Key features for graphing:
* **Midline:** $y=4$
* **Period:** $4\pi$
* **Vertical Asymptotes:** Occur where $\frac{x}{2} = n\pi$ for any integer $n$. This means $x = 2n\pi$. (e.g., $x=0, 2\pi, 4\pi, \dots$)
* **Local Minimum points (bottoms of upward curves):** Occur where $\frac{x}{2} = \frac{\pi}{2} + 2n\pi$. This means $x = \pi + 4n\pi$. The y-coordinate is $1+4=5$. (e.g., $(\pi, 5), (5\pi, 5), \dots$)
* **Local Maximum points (tops of downward curves):** Occur where $\frac{x}{2} = \frac{3\pi}{2} + 2n\pi$. This means $x = 3\pi + 4n\pi$. The y-coordinate is $-1+4=3$. (e.g., $(3\pi, 3), (7\pi, 3), \dots$) Explain
This is a question about graphing trigonometric functions using transformations (vertical shifts and horizontal stretches). . The solving step is:

First, I looked at the function $y=\csc \frac{x}{2}+4$ to see how it's different from the plain old $y=\csc x$. It's like taking a basic $\csc x$ graph and moving it around!

1. **Spotting the Shifts and Stretches:**
* The "+4" at the end tells me to pick up the whole graph of $\csc(x/2)$ and move it **up 4 units**! So, the horizontal line that usually goes through the middle of the wiggles (we call it the midline) will now be at $y=4$.
* The "x/2" inside the $\csc$ means that the graph gets **stretched out sideways**. Normally, $\csc x$ repeats every $2\pi$ (that's its period). Since we're dividing $x$ by 2, it's like slowing things down, so it takes twice as long to repeat!

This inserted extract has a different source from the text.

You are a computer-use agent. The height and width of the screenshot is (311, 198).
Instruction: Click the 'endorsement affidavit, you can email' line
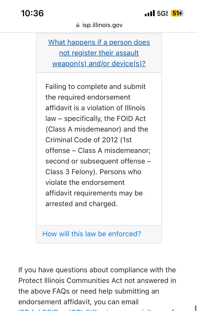[x=78, y=302]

The new period is $2\pi \times 2 = 4\pi$.

2. **Finding the Invisible Walls (Asymptotes):**
* For $y=\csc x$, the graph has these vertical "invisible walls" (asymptotes) wherever $\sin x = 0$, which is at $x=0, \pi, 2\pi, 3\pi$, and so on (multiples of $\pi$).
* For our function, we need $x/2$ to be equal to those values.
* If $x/2 = 0$, then $x=0$.
* If $x/2 = \pi$, then $x=2\pi$.
* If $x/2 = 2\pi$, then $x=4\pi$.
* So, our new invisible walls are at $x=0, 2\pi, 4\pi$, and so on, every $2\pi$ units.

3. **Finding the Turning Points (Where the U-shapes touch):**
* For $y=\csc x$, the bottom of the "up" U-shape is at $x=\pi/2$ (with $y=1$), and the top of the "down" U-shape is at $x=3\pi/2$ (with $y=-1$).
* Let's find these for our stretched graph, and then move them up by 4:
* **For the "up" U-shape:** We set $x/2 = \pi/2$, which means $x=\pi$. The $y$-value would normally be 1, but we shift it up by 4, so it's $1+4=5$. So, we have a point at $(\pi, 5)$. This is a local minimum.
* **For the "down" U-shape:** We set $x/2 = 3\pi/2$, which means $x=3\pi$. The $y$-value would normally be -1, but we shift it up by 4, so it's $-1+4=3$. So, we have a point at $(3\pi, 3)$. This is a local maximum.

4. **Putting it all together to sketch the graph:**
* Draw a dotted horizontal line at $y=4$ (our new midline).
* Draw dotted vertical lines at $x=0, x=2\pi, x=4\pi$ (our asymptotes).
* Plot the turning points: $(\pi, 5)$ and $(3\pi, 3)$.
* Now, connect the dots with our U-shapes! From $(\pi, 5)$, draw an upward curve that gets closer and closer to the $x=0$ and $x=2\pi$ asymptotes. From $(3\pi, 3)$, draw a downward curve that gets closer and closer to the $x=2\pi$ and $x=4\pi$ asymptotes. You can keep repeating this pattern to draw more of the graph!